Он лежал на боку, с закрытыми глазами, подкашливал и все пытался вдохнуть поглубже, что только вызывало новый приступ кашля и сипения.
– Не надо! – строго сказала Вера и опустилась перед ним на колени, перебросив сумку со спины к себе на бедра. – Осторожно, не пытайтесь вдыхать полной грудью. Давайте-ка мы вас перевернем и посмотрим, что у вас тут случилось, – перешла она на нежненький уговаривающий тон.
Молодой мужчина, ну близко к тридцати где-то, сейчас трудно было определить его возраст по лицу, исказившемуся от боли и какого-то мальчишеского недоумения, открыл глаза и посмотрел на Веру вполне осмысленно, попробовал улыбнуться и что-то сказать, но зашелся мелким таким хеканьем и попытался сплюнуть.
– Сейчас! – Вера выхватила из сумки кусок ваты, поднесла к его рту.
Кровь! Вашу маму!!
Услышав его, еще не видя, она подумала, что, может быть, ушиб грудной клетки сильный, или сердечный приступ – такое бывает. Инфаркты, предынфаркты часто дают симптоматику и клиническую картину совсем иного заболевания – отравления, например, или кашель, да много чего! Но увидев кровь на куске ваты…
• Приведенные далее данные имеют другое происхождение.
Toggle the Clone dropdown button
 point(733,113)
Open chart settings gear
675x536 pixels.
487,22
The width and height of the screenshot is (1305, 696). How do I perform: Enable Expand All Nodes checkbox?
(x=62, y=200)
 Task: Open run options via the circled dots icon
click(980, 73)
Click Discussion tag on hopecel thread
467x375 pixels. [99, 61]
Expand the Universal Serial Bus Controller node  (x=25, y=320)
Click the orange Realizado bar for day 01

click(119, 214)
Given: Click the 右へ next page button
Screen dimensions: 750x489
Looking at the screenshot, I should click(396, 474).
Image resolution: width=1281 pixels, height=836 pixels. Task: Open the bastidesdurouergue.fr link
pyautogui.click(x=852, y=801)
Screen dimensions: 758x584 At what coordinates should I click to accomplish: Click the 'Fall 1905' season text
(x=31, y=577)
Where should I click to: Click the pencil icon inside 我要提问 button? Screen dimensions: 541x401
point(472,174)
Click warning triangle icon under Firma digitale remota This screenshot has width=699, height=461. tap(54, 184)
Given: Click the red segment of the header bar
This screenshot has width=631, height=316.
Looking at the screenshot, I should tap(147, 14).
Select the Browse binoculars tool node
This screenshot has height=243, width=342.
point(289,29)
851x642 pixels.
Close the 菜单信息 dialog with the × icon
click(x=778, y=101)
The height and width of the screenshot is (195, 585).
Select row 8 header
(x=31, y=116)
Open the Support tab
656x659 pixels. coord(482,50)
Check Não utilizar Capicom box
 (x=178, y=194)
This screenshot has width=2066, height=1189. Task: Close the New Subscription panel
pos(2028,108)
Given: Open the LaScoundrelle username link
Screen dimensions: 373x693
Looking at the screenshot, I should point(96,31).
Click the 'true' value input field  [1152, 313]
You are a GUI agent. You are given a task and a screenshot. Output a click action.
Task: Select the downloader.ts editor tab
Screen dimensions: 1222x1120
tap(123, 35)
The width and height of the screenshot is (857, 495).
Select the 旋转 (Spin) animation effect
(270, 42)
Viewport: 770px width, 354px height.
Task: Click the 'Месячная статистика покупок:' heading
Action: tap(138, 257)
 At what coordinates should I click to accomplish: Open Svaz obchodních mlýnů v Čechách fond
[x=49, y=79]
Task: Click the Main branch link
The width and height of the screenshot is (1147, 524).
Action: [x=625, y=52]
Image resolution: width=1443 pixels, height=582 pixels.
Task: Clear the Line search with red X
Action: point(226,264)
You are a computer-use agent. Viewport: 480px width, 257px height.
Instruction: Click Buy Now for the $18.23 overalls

– Сейчас мы осторожненько перевернемся на спину, – тоном уговаривающей ребенка мамы принялась пояснять она, – и не пытайтесь разговаривать, вот посмотрим, что с вами случилось…
Он был одет в офицерскую гимнастерку, перевязанную ремнем и портупеей, Вера сноровисто перевернула мужчину на спину… и замерла на мгновение, отказываясь верить тому, что увидела!
На левой стороне груди на гимнастерке выпячивалась своей невозможной реальностью небольшая дырочка, вокруг которой натекло немного крови, казавшейся на темно-зеленом полотне почти черной.
– Тихо! – на автомате остановила она парня, предпринявшего попытку что-то сказать, и повторила: – Тихо, не надо разговаривать. Дышите медленно, коротко, по чуть-чуть.
Доигрались в войнушки! Вера быстро достала из сумки большие ножницы, расстегнула его ремень, разрезала гимнастерку, распахнула ее и несколько секунд все-таки рассматривала небольшую дырочку у него на груди – пулевое ранение.
Пулевое, вашу мать, ранение! Левого, черт побери, легкого, на три пальца ниже сердца! Доигрались! Дореконструировались!
Она осторожно перевернула раненого на бок.
– Потерпи, милый, надо посмотреть, – перейдя на профессиональный, почти гипнотизирующий спокойствием и обещанием, что все будет хорошо, тон, попросила она.
Выходного отверстия на спине нет. Так! Кровохарканье – значит, легкое точно повреждено. И дышит он часто и поверхностно. Парень снова начинает кашлять, и она отчетливо видела, как в дырочку подсасывает воздух, с мерзким таким присвистом.
Б… берлинский театр! У мужика открытый пневмоторакс! Трындец!
А ему стремительно становилось хуже – кровавая пена пузырилась в уголках губ, и он снова принялся подкашливать.
– Держись! – попросила она его, торопливо соображая, что делать.
Что делать?! Парню операция нужна была еще полчаса назад! Ну, операцию она ему обеспечит, главное вытащить его отсюда и желательно живым, а для этого…
Она быстро принялась шарить в недрах санитарной сумки. Вот как раз для такого случая ни черта в этой сумке и не было предусмотрено, но Вера кое-что на ходу сообразила!
Первым делом требуется остановить приток воздуха в легкое, потому что он поступает в грудную клетку не оттуда, откуда ему положено, легкое сдавливается и теряет объем. Из-за этого сдвигается в сторону средостение, и сердце повисает на сосудах, зажимая и ущемляя еще работающее здоровое легкое.